DATA EXTRACT >>
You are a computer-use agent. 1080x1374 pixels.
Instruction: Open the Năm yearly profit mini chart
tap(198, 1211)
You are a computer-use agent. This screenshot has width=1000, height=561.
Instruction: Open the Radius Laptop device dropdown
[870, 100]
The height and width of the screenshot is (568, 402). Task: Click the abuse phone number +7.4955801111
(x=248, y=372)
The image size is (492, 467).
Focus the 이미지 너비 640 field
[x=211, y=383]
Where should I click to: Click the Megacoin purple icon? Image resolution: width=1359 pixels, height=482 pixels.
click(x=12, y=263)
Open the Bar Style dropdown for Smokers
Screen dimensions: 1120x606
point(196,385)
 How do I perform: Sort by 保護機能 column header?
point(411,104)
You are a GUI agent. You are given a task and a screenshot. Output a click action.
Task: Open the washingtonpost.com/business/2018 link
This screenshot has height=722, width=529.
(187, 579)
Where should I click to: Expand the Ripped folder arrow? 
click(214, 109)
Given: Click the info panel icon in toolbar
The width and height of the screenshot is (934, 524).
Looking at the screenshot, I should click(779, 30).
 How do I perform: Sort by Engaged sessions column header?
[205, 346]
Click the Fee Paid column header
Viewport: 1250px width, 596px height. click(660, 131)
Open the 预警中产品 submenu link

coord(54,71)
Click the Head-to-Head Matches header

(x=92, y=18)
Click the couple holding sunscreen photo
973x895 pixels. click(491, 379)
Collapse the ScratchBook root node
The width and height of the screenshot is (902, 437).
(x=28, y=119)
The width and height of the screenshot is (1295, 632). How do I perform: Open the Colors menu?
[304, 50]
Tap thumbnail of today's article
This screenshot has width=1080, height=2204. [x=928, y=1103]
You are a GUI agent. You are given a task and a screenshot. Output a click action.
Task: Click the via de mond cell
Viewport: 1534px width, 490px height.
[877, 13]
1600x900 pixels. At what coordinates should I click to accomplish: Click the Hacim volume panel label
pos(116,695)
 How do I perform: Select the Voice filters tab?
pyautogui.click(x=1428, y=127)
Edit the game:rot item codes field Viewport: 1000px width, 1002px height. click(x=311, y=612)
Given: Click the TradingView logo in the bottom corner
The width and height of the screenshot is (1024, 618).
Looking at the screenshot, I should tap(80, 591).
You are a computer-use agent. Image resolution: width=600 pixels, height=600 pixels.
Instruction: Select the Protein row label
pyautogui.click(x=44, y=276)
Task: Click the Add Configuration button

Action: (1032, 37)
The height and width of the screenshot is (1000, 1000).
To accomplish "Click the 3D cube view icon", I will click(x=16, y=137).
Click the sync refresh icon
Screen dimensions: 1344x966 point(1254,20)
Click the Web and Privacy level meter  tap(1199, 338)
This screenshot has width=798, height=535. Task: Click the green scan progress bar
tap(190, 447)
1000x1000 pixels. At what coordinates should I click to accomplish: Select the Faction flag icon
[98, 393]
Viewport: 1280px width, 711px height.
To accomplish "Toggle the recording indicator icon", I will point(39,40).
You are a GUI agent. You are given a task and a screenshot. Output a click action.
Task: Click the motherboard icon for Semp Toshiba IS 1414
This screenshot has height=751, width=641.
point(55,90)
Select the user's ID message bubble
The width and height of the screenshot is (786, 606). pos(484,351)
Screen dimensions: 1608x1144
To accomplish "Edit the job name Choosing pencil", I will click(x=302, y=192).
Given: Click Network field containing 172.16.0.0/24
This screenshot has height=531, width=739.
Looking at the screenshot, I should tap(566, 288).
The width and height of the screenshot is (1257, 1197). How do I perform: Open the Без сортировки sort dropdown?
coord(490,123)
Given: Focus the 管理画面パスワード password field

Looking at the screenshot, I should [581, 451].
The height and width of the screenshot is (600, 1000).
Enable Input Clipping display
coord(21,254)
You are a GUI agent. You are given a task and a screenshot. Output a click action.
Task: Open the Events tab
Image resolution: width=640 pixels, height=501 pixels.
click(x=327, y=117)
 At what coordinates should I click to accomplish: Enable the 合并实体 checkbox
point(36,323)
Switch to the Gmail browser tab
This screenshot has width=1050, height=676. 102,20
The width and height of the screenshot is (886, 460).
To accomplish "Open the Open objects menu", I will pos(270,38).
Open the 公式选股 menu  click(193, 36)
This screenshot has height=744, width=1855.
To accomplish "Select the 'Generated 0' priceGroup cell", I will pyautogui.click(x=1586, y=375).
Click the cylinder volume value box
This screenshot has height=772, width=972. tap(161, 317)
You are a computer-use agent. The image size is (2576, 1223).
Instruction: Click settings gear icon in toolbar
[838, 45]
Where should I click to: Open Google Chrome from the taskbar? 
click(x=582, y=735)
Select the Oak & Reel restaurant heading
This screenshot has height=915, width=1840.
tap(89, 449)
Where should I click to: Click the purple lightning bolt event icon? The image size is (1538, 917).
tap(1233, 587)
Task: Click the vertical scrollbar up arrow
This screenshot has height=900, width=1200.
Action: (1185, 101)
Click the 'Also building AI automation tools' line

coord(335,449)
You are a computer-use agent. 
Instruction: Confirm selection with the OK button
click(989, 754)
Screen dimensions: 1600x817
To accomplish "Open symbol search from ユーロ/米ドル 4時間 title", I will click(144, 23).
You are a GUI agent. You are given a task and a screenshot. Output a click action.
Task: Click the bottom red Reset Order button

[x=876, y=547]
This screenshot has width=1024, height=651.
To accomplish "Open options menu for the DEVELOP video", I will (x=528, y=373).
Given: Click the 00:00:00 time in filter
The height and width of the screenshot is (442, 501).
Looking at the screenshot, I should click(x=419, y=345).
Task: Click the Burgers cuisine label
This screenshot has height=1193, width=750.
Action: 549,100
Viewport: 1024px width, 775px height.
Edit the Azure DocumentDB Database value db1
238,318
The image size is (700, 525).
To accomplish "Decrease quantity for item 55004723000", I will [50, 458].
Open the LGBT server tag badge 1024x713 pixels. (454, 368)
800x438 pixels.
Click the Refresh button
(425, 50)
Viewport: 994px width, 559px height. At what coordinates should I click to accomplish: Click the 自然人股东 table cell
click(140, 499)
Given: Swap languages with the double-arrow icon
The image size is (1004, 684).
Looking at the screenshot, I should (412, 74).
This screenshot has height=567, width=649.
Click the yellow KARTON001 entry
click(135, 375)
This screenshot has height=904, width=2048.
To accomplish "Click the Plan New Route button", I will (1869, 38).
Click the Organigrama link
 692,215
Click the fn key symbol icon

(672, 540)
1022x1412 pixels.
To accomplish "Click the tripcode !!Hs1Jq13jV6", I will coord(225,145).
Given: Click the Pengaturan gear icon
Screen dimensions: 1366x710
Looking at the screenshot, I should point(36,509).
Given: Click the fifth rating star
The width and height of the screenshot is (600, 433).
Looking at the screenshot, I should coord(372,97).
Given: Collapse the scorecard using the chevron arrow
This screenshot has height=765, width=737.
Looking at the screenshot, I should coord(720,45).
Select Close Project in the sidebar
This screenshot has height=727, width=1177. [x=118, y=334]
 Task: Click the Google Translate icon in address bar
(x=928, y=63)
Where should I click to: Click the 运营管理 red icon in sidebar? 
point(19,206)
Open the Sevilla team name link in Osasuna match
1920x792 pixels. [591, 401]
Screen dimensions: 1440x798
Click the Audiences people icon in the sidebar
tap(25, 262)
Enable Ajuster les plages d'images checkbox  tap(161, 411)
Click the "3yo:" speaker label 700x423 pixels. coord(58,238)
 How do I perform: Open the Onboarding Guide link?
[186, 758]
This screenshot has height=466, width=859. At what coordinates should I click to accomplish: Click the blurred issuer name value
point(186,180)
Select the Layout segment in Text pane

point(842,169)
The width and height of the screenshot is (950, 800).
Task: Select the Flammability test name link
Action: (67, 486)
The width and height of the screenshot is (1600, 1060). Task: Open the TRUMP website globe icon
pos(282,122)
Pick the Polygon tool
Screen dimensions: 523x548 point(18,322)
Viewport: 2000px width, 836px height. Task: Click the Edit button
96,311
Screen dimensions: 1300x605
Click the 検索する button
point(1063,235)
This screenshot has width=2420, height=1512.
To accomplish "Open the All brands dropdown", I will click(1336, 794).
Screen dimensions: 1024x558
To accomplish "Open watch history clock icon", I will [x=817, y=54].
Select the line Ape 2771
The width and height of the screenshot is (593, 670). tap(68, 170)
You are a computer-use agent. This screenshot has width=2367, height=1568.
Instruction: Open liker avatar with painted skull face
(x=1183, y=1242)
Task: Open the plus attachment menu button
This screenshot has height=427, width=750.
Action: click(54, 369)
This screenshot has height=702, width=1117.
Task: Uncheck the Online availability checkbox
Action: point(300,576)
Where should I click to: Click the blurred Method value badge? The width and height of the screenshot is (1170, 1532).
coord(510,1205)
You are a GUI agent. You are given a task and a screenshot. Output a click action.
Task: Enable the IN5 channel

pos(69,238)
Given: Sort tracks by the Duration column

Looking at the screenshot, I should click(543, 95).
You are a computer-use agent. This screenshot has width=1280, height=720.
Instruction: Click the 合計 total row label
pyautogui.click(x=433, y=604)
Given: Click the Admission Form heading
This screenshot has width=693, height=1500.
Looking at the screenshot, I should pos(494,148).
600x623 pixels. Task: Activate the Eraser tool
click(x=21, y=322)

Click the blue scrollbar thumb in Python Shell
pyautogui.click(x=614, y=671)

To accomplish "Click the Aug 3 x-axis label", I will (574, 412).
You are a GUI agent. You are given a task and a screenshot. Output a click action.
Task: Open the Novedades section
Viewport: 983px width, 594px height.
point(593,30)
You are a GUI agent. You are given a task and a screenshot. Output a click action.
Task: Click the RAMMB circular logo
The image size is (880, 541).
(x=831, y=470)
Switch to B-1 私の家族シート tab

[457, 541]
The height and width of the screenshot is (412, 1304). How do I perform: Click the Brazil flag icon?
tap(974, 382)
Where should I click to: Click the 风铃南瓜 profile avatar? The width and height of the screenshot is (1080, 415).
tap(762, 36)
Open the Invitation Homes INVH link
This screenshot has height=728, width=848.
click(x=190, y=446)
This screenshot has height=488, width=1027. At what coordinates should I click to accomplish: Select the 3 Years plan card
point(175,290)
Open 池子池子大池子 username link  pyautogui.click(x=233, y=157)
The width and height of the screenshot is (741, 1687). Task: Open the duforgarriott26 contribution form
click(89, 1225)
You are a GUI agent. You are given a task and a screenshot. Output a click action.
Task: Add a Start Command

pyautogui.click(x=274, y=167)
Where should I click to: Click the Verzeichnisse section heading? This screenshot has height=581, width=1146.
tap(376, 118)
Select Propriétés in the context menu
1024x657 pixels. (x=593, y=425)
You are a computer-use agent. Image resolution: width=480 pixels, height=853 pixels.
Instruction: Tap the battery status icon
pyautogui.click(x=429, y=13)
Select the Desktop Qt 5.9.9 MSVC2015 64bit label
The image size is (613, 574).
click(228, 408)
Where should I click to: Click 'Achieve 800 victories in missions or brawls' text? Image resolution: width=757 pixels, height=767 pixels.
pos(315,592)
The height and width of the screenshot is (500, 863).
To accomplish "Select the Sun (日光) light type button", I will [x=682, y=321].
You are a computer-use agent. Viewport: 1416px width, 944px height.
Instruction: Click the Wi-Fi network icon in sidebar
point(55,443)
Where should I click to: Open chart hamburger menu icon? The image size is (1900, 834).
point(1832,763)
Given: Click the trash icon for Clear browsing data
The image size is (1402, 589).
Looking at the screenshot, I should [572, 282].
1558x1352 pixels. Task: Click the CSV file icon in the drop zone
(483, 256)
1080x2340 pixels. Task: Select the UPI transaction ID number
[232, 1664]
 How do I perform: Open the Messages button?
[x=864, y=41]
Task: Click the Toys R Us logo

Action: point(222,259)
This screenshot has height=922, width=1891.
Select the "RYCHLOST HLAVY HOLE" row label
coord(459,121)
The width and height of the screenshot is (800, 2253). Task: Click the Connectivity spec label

YOUR ASSIGNMENT >>
When a line holds the string "item", pull it out of the listing.

OUTPUT FOR THIS TASK >>
Edit the game:rot item codes field Viewport: 1000px width, 1002px height. click(x=311, y=612)
To accomplish "Decrease quantity for item 55004723000", I will [50, 458].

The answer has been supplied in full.